Junge Grüne OÖ/Steyr: Endlich selbstbestimmte Sexualität!

Die intergeschlechtliche Person Alex Jürgen wollte ihre Geschlechtsbezeichnung auf intersexuell ändern. Magistratsbeamt*innen der Stadt Steyr haben dies auf Rechtsauskunft beim Land Oberösterreich verwehrt. Politisch verantwortlich für diese Rechtsinterpretation ist letztlich Pühringer als Landeshauptmann. Die Jungen Grünen fordern mit einer Fotoaktion die längst überfällige Gleichstellung von andersgeschlechtlichen Personen.

Das Lambda Rechtskollektiv hat hier eine anderslautende Rechtseinschätzung eingeholt, nach der Pühringer auch anders entscheiden hätte können.

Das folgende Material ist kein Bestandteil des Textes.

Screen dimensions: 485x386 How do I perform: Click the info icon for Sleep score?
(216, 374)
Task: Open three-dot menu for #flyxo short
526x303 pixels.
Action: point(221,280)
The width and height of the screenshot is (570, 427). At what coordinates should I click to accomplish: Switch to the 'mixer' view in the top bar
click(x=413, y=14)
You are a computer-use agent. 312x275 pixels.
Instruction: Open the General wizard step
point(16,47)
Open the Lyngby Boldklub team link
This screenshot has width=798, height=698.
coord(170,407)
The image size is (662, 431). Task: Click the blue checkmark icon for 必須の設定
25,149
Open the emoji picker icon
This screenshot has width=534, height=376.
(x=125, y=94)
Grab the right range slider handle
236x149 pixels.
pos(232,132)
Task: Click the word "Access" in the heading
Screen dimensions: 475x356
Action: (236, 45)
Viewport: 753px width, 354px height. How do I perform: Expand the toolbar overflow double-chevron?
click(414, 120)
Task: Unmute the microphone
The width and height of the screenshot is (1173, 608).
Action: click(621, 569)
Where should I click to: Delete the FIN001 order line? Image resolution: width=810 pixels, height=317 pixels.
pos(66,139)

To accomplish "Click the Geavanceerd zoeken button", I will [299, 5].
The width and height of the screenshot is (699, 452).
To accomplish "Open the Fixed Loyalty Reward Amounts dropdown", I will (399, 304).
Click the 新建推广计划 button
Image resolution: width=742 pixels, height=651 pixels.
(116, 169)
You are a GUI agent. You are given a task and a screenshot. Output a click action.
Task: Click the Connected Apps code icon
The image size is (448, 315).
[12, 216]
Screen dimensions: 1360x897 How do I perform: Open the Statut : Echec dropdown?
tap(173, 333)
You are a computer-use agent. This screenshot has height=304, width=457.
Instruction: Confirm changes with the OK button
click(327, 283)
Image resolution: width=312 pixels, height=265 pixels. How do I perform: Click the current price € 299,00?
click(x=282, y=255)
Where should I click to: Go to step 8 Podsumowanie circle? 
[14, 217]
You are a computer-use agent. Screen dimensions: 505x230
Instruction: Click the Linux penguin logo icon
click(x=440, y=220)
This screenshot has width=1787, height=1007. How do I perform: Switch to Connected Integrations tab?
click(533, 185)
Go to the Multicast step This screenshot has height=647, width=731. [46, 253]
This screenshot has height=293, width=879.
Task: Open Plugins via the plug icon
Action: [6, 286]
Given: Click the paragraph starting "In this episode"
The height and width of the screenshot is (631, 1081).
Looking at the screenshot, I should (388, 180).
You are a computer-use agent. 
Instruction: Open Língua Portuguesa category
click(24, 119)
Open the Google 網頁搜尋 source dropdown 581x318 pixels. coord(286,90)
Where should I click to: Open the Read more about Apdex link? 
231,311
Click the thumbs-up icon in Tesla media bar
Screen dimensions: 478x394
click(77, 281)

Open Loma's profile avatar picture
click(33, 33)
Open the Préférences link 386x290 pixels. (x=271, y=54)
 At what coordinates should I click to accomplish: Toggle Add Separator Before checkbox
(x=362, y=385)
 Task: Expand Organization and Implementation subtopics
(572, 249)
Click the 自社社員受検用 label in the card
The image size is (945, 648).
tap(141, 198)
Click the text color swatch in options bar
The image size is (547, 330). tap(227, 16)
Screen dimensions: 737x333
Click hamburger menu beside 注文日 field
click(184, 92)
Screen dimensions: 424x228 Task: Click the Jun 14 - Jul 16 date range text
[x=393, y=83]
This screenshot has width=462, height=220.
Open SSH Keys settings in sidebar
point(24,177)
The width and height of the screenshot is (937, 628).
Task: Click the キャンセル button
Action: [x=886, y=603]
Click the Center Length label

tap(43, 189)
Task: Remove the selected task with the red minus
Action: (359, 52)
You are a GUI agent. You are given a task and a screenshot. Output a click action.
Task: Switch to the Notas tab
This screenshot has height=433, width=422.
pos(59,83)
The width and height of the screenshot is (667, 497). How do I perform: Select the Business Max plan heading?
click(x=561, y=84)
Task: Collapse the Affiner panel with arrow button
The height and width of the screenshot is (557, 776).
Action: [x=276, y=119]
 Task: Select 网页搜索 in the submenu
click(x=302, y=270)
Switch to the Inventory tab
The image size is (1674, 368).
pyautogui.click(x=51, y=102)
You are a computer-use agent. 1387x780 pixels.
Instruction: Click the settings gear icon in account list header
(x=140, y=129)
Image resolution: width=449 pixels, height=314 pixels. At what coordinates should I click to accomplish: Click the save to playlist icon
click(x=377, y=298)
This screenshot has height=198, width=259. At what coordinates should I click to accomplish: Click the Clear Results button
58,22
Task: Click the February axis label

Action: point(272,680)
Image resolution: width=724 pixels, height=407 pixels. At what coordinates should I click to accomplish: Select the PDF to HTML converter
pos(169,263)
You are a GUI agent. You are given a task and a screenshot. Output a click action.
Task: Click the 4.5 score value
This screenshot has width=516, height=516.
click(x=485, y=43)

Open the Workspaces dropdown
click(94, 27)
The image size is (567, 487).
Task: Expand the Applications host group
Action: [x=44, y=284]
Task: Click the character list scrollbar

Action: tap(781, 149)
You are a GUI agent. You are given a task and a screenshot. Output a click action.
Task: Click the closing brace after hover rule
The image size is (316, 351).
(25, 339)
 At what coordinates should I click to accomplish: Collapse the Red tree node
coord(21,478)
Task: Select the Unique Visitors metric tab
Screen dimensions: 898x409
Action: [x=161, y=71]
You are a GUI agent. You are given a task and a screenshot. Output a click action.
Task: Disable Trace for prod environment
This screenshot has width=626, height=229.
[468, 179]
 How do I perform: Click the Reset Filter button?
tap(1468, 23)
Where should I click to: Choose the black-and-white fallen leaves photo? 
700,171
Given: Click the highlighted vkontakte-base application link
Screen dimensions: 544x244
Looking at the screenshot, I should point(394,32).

„Schwarz-Blau greift mit dieser Rechtsinterpretation in unsere Sexualität und Selbstbestimmung ein und zeigt wieder einmal wie ewiggestrig die dort praktizierte Politik ist. Wir wollen frei leben und uns nicht konservative Interpretationen und Auffassungen von Politiker*innen aufzwingen lassen“, so Konstantin Papirnik, Sprecher von den Jungen Grünen Oberösterreich.

Junge Grüne OÖ/Steyr: Endlich selbstbestimmte Sexualität! Pühringer greift in unsere Selbstbestimmung ein

Junge Grüne fordern: Andersgeschlechtliche Menschen gleich behandeln! Bild: Niklas Auinger/ Junge Grüne

Das Standesamt in Steyr wollte in den Geburtsdokumenten von Alex Jürgen die Geschlechtsbezeichnung nicht auf intergeschlechtlich ändern. Rein rechtlich ist diese Änderung möglich. Gemeinsam mit Hebert Graupner vom Lambda Rechtskomitee wird versucht, dieses Recht jetzt einzuklagen. Auch der Menschenrechtskommissar der EU fordert dazu auf, die geschlechtliche Selbstbestimmung intergeschlechtlicher Menschen endlich rechtlich zu respektieren.

Leonie Zelenka, Sprecherin der Jungen Grünen Steyr dazu: „Wer wir sind, als was wir uns definieren und wen wir lieben ist einzig und alleine unsere Entscheidung und darf nicht vom Staat bestimmt werden. Dadurch wird uns unsere Selbstbestimmung geraubt.“

Biologisch gibt es weit mehr als nur Mann und Frau. Wer nicht einem der beiden Geschlechter entspricht wird, durch die beliebige Festlegung auf männlich oder weiblich in den Dokumenten und im Alltag, bloßgestellt.